Lochern National Park was established in 1994 on the boundary between the Desert Channels bioregion and the Mitchell Grass Plain. Specifically it is intended to preserve gidgee, bloodwood and mulga woodlands as well as Mitchell grass lands; a wide range of trees and shrubs associated with these species has also been preserved. There is camping available at Broadwater Waterhole - a fee is charged - but some signs say there is no fresh water there.

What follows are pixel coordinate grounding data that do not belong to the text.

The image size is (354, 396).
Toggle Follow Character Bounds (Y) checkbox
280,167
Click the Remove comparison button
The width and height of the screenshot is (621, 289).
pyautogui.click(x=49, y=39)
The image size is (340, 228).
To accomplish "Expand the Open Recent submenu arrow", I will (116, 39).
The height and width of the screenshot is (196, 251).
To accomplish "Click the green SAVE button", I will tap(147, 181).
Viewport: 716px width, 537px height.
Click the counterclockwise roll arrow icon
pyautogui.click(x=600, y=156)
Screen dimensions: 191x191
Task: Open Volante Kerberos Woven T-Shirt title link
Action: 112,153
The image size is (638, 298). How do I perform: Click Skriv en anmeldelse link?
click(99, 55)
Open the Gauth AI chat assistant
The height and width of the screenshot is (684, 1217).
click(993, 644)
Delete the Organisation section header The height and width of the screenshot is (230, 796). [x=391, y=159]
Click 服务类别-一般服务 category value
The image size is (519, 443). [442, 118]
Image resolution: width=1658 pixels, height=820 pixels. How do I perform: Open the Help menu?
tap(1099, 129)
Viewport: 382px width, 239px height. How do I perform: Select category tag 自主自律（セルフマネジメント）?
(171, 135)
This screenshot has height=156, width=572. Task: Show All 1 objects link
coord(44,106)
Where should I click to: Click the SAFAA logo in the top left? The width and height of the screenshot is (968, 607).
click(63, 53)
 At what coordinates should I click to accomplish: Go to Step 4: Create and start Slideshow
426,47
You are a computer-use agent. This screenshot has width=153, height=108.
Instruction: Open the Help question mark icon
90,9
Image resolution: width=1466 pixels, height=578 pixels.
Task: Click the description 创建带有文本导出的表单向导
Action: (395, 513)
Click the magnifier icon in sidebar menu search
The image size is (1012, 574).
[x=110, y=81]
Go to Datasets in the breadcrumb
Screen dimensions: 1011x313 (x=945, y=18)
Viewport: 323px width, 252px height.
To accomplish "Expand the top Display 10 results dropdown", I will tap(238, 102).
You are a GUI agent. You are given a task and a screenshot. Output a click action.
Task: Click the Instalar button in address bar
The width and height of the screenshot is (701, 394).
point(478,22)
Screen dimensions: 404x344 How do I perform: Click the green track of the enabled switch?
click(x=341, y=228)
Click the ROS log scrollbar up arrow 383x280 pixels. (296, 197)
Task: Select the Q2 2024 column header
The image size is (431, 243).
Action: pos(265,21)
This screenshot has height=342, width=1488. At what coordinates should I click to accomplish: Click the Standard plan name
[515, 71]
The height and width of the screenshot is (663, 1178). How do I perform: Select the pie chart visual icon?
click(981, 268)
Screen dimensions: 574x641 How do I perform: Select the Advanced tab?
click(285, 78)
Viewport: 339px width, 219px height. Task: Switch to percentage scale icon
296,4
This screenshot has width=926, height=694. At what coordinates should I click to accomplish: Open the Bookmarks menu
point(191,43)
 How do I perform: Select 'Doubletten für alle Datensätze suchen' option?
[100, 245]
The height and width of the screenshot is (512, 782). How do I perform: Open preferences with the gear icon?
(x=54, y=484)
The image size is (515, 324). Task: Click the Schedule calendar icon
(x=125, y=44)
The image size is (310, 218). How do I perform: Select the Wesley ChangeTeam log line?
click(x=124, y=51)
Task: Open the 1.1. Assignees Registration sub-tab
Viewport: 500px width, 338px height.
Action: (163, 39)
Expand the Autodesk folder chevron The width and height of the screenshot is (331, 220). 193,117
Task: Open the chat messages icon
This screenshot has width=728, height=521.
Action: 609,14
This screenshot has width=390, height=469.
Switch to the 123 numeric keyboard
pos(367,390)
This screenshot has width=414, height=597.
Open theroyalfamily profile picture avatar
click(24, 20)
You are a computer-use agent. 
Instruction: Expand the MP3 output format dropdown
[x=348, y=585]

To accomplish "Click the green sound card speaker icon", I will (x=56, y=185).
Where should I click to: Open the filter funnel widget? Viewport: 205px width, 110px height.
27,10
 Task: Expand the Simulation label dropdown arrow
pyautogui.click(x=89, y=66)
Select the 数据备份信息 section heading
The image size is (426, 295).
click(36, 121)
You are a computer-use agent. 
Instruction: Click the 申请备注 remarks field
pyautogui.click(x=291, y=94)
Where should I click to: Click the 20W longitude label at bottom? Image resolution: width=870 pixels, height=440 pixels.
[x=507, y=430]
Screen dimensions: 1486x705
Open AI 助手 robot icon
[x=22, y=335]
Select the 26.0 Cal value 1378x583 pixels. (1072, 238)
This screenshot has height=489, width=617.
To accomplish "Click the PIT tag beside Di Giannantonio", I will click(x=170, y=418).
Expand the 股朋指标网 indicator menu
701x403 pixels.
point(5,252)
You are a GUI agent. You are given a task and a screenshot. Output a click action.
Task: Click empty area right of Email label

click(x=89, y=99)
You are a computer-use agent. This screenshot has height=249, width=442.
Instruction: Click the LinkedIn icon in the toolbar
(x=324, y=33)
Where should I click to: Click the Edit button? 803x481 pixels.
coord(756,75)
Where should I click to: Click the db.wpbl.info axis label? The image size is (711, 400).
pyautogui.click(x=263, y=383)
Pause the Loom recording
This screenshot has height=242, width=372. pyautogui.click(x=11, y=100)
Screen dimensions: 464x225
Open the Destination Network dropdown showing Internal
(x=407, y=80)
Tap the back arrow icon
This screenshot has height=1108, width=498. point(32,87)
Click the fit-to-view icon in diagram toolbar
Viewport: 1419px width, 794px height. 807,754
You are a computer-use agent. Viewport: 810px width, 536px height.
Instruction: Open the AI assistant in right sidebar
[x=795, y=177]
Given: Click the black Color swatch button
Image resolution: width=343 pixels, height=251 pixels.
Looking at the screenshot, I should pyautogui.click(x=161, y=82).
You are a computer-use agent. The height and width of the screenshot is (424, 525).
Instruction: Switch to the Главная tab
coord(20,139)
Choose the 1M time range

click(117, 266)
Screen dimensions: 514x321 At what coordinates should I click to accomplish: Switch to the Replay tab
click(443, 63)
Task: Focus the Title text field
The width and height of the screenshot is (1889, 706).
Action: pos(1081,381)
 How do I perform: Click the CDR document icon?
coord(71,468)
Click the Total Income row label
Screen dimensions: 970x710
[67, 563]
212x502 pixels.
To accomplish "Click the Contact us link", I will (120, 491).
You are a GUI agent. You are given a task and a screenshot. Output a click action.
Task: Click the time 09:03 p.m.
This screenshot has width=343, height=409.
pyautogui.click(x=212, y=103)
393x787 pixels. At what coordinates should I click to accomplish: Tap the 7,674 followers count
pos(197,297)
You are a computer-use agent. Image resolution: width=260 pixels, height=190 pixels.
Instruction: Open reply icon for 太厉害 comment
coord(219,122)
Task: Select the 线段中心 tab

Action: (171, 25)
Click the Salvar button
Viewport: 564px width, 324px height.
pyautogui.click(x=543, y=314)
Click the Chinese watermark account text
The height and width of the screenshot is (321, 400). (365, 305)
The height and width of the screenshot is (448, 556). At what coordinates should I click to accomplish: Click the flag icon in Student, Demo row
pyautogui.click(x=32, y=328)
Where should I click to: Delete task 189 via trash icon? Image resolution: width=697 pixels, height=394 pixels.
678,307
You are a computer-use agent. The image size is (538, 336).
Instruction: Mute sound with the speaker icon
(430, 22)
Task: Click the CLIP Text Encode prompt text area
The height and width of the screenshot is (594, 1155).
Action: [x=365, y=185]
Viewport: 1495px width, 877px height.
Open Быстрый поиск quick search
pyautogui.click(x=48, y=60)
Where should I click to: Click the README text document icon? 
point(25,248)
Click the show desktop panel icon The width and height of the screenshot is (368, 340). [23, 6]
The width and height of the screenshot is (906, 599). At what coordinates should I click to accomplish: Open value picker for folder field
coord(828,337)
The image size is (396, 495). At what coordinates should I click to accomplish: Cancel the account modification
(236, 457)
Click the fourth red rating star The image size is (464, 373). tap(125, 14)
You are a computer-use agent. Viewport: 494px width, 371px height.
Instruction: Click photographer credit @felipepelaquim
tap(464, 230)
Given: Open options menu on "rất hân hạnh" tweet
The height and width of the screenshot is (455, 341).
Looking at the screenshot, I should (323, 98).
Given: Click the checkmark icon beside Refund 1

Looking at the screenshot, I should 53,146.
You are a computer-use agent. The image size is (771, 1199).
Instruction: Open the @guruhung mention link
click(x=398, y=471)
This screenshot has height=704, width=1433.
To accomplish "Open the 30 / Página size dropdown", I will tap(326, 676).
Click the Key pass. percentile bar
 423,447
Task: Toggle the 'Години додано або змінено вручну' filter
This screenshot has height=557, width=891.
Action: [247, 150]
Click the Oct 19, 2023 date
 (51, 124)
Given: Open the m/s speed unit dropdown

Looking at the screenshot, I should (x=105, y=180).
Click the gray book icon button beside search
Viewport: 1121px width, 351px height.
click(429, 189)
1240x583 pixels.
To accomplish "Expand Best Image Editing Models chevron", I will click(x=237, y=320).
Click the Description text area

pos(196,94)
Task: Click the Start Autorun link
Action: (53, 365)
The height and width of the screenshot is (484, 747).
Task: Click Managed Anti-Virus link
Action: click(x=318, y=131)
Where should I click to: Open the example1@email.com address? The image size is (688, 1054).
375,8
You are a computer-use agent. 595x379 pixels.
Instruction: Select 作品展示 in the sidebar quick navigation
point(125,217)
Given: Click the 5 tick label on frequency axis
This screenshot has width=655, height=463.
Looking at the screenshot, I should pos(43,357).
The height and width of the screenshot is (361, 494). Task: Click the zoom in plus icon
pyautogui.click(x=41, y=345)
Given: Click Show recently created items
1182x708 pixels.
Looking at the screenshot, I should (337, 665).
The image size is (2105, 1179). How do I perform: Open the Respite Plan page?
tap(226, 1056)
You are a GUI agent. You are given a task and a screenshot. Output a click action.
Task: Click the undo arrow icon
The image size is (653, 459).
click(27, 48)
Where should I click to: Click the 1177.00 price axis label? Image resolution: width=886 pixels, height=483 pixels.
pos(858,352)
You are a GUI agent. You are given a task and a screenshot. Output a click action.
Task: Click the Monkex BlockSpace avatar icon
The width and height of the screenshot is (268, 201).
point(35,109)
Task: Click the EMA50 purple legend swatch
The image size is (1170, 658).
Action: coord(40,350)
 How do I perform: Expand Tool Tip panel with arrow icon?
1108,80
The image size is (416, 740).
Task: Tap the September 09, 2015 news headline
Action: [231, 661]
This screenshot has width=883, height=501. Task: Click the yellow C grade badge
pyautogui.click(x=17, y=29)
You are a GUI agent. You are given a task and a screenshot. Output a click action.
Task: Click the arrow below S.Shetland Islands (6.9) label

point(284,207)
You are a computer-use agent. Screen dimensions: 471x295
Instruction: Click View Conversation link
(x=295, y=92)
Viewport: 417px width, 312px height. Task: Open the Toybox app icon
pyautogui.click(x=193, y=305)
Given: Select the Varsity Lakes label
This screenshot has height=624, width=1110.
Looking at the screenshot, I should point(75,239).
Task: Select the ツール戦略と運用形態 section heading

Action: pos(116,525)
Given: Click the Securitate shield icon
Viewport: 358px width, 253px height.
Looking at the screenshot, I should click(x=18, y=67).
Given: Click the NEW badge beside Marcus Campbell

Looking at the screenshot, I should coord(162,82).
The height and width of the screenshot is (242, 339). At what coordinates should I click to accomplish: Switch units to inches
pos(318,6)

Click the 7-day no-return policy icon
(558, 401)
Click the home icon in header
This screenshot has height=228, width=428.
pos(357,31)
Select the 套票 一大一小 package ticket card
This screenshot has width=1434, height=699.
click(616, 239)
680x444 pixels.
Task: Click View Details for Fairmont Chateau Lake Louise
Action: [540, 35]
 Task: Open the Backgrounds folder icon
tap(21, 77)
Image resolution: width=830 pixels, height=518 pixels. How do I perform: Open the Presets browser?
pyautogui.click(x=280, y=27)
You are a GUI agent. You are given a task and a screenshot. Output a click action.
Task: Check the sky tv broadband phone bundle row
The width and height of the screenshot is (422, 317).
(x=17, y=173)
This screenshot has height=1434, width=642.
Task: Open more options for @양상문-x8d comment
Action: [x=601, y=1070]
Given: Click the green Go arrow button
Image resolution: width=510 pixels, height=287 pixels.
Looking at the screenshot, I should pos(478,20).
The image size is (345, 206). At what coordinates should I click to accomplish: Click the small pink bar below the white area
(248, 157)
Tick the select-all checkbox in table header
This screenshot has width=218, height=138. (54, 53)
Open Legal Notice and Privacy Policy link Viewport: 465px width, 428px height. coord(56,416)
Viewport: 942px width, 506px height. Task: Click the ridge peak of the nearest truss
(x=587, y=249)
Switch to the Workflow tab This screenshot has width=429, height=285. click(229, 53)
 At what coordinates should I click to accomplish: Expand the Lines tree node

I drove to the Visitor Centre which had useful display material on the verandah and in one room of a former farm house. This was the start of a Scenic Drive running for 30-35 kilometres meandering around the park through a remarkable variety of tree types. Different species were clustered together with 20 to 30 trees in a grove then that species may not be seen again for many kilometres. The whole park showed the benefit of several years of good rainfall. The track was recently graded and mostly in excellent condition although I kept to about 20 kph so I could look around; four wheel drive was useful on some older track sections. This track is also known as the Heritage Drive and is listed as 4WD access only and not available when wet.
The park was deserted. From leaving Stonehenge until returning to Stonehenge I saw one vehicle and that was the park ranger on his rounds.
After returning to the caravan at Stonehenge I went to a few places around the township including a look at the the Thomson River which has stopped flowing; the water is now a long way from a weir built near the road bridge over the river.